Moje dzieciństwo przypadło na lata 50. XX wieku. Był to okres, kiedy na wsi informacje przekazywano sobie zazwyczaj z ust do ust. W chłopskiej chacie gazeta czy książka gościły rzadko, radioodbiorniki też. Działała wprawdzie radiofonia przewodowa, ale z tzw. toczek leciała tylko propaganda, którą puszczano mimo uszu. O telewizji wówczas nawet się nie słyszało.
Kobiety w zimowe wieczory zbierały się po dwie-trzy w kuchni którejś z chat i przędły len na kołowrotkach. Energia elektryczna w tamtym czasie była rarytasem. Wyłączano ją nagminnie, szczególnie na wsiach (o ile w ogóle wieś została zelektryfikowana! Białowieża akurat tak). Toteż korzystano powszechnie z lamp naftowych. Wisiały one na ścianie. Światło padające na kądzielnice kilku ustawionych obok siebie kołowrotków, rzucało dziwne, długie cienie.
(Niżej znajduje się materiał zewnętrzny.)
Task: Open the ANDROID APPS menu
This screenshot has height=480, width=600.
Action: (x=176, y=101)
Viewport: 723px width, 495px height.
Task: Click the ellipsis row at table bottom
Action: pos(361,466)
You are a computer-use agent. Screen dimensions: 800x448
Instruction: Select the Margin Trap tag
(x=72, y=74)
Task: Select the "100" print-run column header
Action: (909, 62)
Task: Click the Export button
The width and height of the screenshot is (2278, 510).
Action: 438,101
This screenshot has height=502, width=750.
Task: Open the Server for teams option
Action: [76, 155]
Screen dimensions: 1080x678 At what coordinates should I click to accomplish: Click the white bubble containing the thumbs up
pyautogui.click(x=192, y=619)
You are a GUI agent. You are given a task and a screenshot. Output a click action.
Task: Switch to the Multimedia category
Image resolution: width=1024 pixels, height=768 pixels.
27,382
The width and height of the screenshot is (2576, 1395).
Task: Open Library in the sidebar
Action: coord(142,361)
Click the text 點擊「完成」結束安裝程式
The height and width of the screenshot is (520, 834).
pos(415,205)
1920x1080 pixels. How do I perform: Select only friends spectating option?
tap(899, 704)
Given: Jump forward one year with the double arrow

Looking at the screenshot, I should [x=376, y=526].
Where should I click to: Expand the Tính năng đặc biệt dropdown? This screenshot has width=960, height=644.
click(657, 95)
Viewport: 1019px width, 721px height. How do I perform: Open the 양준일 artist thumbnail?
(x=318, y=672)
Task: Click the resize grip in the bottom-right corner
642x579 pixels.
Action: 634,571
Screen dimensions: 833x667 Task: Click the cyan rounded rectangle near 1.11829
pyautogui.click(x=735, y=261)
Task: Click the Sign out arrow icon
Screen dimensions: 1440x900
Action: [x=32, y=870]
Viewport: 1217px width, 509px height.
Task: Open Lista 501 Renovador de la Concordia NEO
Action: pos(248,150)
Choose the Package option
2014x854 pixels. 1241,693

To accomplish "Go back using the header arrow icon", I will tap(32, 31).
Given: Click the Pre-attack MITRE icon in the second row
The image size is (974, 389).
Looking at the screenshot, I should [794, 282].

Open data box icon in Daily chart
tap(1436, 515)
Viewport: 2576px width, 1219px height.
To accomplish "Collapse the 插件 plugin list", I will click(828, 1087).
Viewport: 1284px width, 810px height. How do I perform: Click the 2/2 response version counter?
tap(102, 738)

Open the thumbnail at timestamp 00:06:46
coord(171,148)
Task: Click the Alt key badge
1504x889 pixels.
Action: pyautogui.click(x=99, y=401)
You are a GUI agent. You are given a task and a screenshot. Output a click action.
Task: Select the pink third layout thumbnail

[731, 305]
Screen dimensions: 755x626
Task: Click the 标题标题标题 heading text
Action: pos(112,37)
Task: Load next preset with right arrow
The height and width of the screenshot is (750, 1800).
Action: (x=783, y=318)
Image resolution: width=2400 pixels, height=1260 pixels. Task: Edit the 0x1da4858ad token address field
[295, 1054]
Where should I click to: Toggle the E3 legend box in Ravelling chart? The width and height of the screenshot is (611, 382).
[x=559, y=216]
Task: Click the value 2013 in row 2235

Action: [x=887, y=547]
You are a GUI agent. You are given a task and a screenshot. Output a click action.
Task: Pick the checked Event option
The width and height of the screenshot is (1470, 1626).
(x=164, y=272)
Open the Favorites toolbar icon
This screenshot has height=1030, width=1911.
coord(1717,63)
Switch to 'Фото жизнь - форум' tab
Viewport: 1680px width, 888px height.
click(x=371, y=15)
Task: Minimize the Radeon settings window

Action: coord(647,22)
Atmosfera była tajemnicza, jakby nie z tego świata.
Zmuszała wprost do snucia fantastycznych opowieści. Towarzyszące kobietom dzieci, niby zajęte zabawą, nadstawiały uszu chłonąc wszystko, co usłyszały.
Po przeglądzie zwykłych wieści – kto, gdzie i kiedy, prządki zaczynały opowiadać o różnych dziwnych przypadkach, o których zasłyszały od innych osób, bądź same ich doświadczyły. Nie były to opowiadania zmyślone, bo padały nazwiska mieszkańców Białowieży lub okolicznych wsi, mówiono też o konkretnych miejscach, podawano dokładny czas niecodziennego wydarzenia. Niestety, w moim wieku trudno już przypomnieć sobie szczegóły tych opowieści. Należało je spisać zaraz po usłyszeniu, ale zrobić tego, mając zaledwie kilka lat, oczywiście nie mogłem. A i odtworzyć na podstawie wywiadów z opowiadającymi je paniami też już się nie da, bo wszystkie od dawna nie żyją.